For consumer debts like credit cards and personal loans, the statute of limitations on collection lawsuits varies by state, typically ranging from three to 10 years. Once the statute expires, a creditor can no longer sue you for the balance, though the debt itself doesn’t disappear and may still appear on your credit report for seven years.

Child support arrearage is the most persistent category. Most states either have no statute of limitations on collecting past-due child support or set very long windows. In many jurisdictions, child support arrearages can be enforced indefinitely, even after the child reaches adulthood.

Steps to Resolve Arrearages

Ignoring arrearage is the single most expensive choice you can make. Interest and penalties keep compounding, enforcement actions escalate, and the options available to you tend to narrow over time. The earlier you act, the more flexibility you’ll have.
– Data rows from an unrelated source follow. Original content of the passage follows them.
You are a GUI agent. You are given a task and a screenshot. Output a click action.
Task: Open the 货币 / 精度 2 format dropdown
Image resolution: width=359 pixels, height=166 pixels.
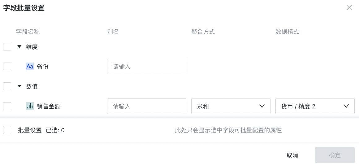pyautogui.click(x=315, y=106)
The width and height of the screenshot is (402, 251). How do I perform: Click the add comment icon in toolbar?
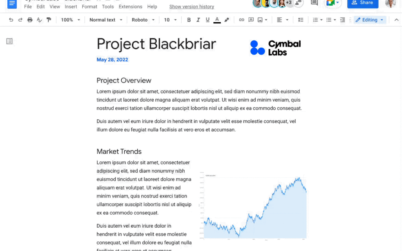pos(251,20)
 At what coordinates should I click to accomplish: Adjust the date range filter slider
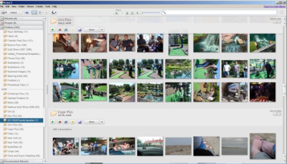click(150, 13)
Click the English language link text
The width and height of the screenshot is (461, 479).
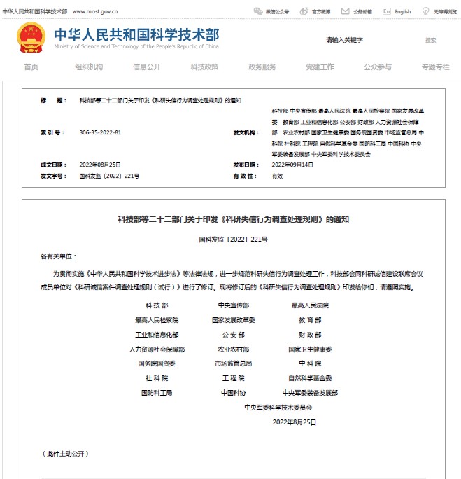coord(403,11)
Child Support Modifications

If your income has dropped substantially, you can ask the court or your local child support agency to modify your payment amount going forward. The critical rule here: modifications are not retroactive. You will still owe everything that accumulated before the date you filed the modification request. Waiting until you’re thousands of dollars behind to request a change means you’re locked into the full arrearage. File the request as soon as your financial situation changes. Many child support agencies also offer debt compromise or arrears management programs that can reduce the portion of arrearage owed to the government (as opposed to the custodial parent).15Administration for Children and Families. Changing a Child Support Order

IRS Payment Options

The IRS offers several structured ways to address tax arrearage, and using them also pauses most enforcement actions while your request is pending.16Internal Revenue Service. Payment Plans – Installment Agreements

  • Short-term payment plan: If you owe less than $100,000 in combined tax, penalties, and interest, you can arrange to pay in full within 180 days with no setup fee when you apply online.16Internal Revenue Service. Payment Plans – Installment Agreements
  • Long-term installment agreement: If you owe $50,000 or less and have filed all required returns, you can set up monthly payments. Setup fees range from $22 to $178 depending on the payment method and how you apply, with fee waivers available for low-income taxpayers.16Internal Revenue Service. Payment Plans – Installment Agreements
  • Offer in compromise: If you genuinely cannot pay the full amount, the IRS may accept a settlement for less. The IRS evaluates your ability to pay, income, expenses, and asset equity. You must file all required returns and not be in an open bankruptcy proceeding to qualify. The application requires a $205 fee and an initial payment, though low-income applicants are exempt from both.17Internal Revenue Service. Offer in Compromise

Interest continues to accrue on the unpaid balance even while you’re on a payment plan, so paying as aggressively as you can manage reduces the total cost.

Mortgage Arrearage

If you’ve missed mortgage payments, contact your lender before they initiate foreclosure. Most lenders prefer to avoid the cost of foreclosure and may offer a forbearance agreement, a loan modification, or a repayment plan that spreads the overdue amount across future payments. If those options fail and foreclosure is imminent, Chapter 13 bankruptcy remains available as a last resort to cure the arrearage over time while keeping the home.

Consumer Debt

For credit card and personal loan arrearages, you may be able to negotiate directly with the creditor for a reduced payoff amount or a structured repayment plan. Creditors become more willing to negotiate as debt ages, particularly once it’s approaching the statute of limitations for collection lawsuits. If a creditor sues and obtains a judgment, the enforcement tools expand to include wage garnishment and bank levies, so resolving the debt before that stage is almost always cheaper.